Hace ya 13 años que abandonó la Moncloa, pero a José María Aznar no le ha faltado trabajo ningún día desde entonces. Tras desempeñar el cargo de presidente del Gobierno durante dos legislaturas, el político madrileño ha podido disfrutar en la última década de la empresa privada y los lucrativos beneficios que proporciona. La última compañía que ha decidido contar con sus servicios es Latham & Watkins, el primer despacho del mundo por facturación.

Aznar se incorporará al bufete el próximo mes de marzo en calidad de asesor internacional y lo hará de la mano de su amigo Juan Picón, que acaba de ser nombrado socio director de la oficina española de la firma.

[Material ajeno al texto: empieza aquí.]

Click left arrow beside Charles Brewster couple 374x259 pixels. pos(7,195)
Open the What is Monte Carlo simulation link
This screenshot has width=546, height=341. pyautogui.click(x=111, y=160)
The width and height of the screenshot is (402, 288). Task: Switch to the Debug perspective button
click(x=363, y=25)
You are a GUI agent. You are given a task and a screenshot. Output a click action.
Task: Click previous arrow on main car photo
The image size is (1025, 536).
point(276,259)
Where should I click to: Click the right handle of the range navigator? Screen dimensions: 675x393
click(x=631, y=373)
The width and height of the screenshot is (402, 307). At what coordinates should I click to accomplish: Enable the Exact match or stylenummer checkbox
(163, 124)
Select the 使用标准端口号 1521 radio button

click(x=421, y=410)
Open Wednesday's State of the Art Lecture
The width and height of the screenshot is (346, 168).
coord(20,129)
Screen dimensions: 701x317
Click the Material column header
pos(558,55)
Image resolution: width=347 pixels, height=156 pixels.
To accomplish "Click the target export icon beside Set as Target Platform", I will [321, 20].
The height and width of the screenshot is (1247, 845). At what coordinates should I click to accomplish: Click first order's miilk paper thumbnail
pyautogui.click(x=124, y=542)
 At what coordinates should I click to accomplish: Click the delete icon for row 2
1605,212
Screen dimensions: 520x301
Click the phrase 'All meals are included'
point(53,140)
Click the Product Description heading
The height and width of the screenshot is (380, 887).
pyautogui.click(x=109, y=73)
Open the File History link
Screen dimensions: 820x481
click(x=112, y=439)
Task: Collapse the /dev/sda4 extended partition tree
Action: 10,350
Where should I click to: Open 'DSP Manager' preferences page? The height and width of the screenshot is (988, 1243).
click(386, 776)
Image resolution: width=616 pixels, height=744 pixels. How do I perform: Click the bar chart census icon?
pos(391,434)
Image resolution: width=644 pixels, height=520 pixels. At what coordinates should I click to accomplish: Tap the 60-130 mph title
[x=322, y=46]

Este tándem ya se había producido previamente en el despacho estadounidense DLA Piper, donde Picón era copresidente y Aznar era consejero senior. La salida del primero de la empresa para ocupar su nuevo cargo en Latham & Watkins ya hacía presagiar que el expresidente no duraría mucho. Y así ha sido: a finales de 2017, la compañía y el expolítico anunciaban la rescisión del contrato.

José María Aznar (FAES).

La misión que tiene el que fue líder del PP en su nuevo empleo es aportar su experiencia sobre Latinoamérica, uno de los destinos de inversión más cotizados por los bufetes americanos. Es el primer fichaje de este tipo que hace esta empresa, pero probablemente no sea el último. En el año 2016 han facturado más de 2.300 millones de euros y cuentan con más de 2.600 abogados repartidos en 31 oficinas de 14 países. El sueldo que va a cobrar Aznar es un misterio, aunque lo más probable es que sea bastante alto.

Sí se sabe lo que cobra el expresidente de News Corporation, el holding de medios de comunicación del magnate Rupert Murdoch. En junio de 2006 fichó como asesor y desde entonces se ha embolsado más de 2 millones de euros en la última década. En el 2016 le subieron el sueldo un 29% y alcanzó la cifra de 282.443 euros anuales entre salarios y acciones.

Aznar también es miembro del consejo asesor internacional de Barrick Gold Corporation, una multinacional minera que se dedica a la extracción de oro. La compañía es la más grande del mundo en el sector y tiene su sede en Toronto (Canadá).

En terreno patrio el exlíder popular ocupa el cargo de asesor externo de Endesa, empresa que él mismo ayudó a privatizar cuando se encontraba en la Moncloa. Aznar se ocupa de ayudar a trazar la estrategia en Latinoamérica, una actividad que desde 2011 le ha proporcionado aproximadamente unos 300.000 euros anuales.

Además, sigue cobrando un sueldo vitalicio como expresidente del Gobierno que asciende a unos 80.000 euros anuales. De los libros y las conferencias también recibe su parte: por cada una de las charlas que da (entre ellas en universidades tan prestigiosas como Georgetown) se embolsa entre 40.000 y 90.000 euros, mientras que por escribir tres volúmenes que publicó la editorial Planeta se llevó 600.000 euros.

Aznar es en definitiva un trabajador pluriempleado que aún así saca tiempo para ser asesor de Consejo Atlántico, del patronato del Real Instituto Elcano y presidente de FAES, este último cargo sin remunerar, pero, ¿realmente le hace falta?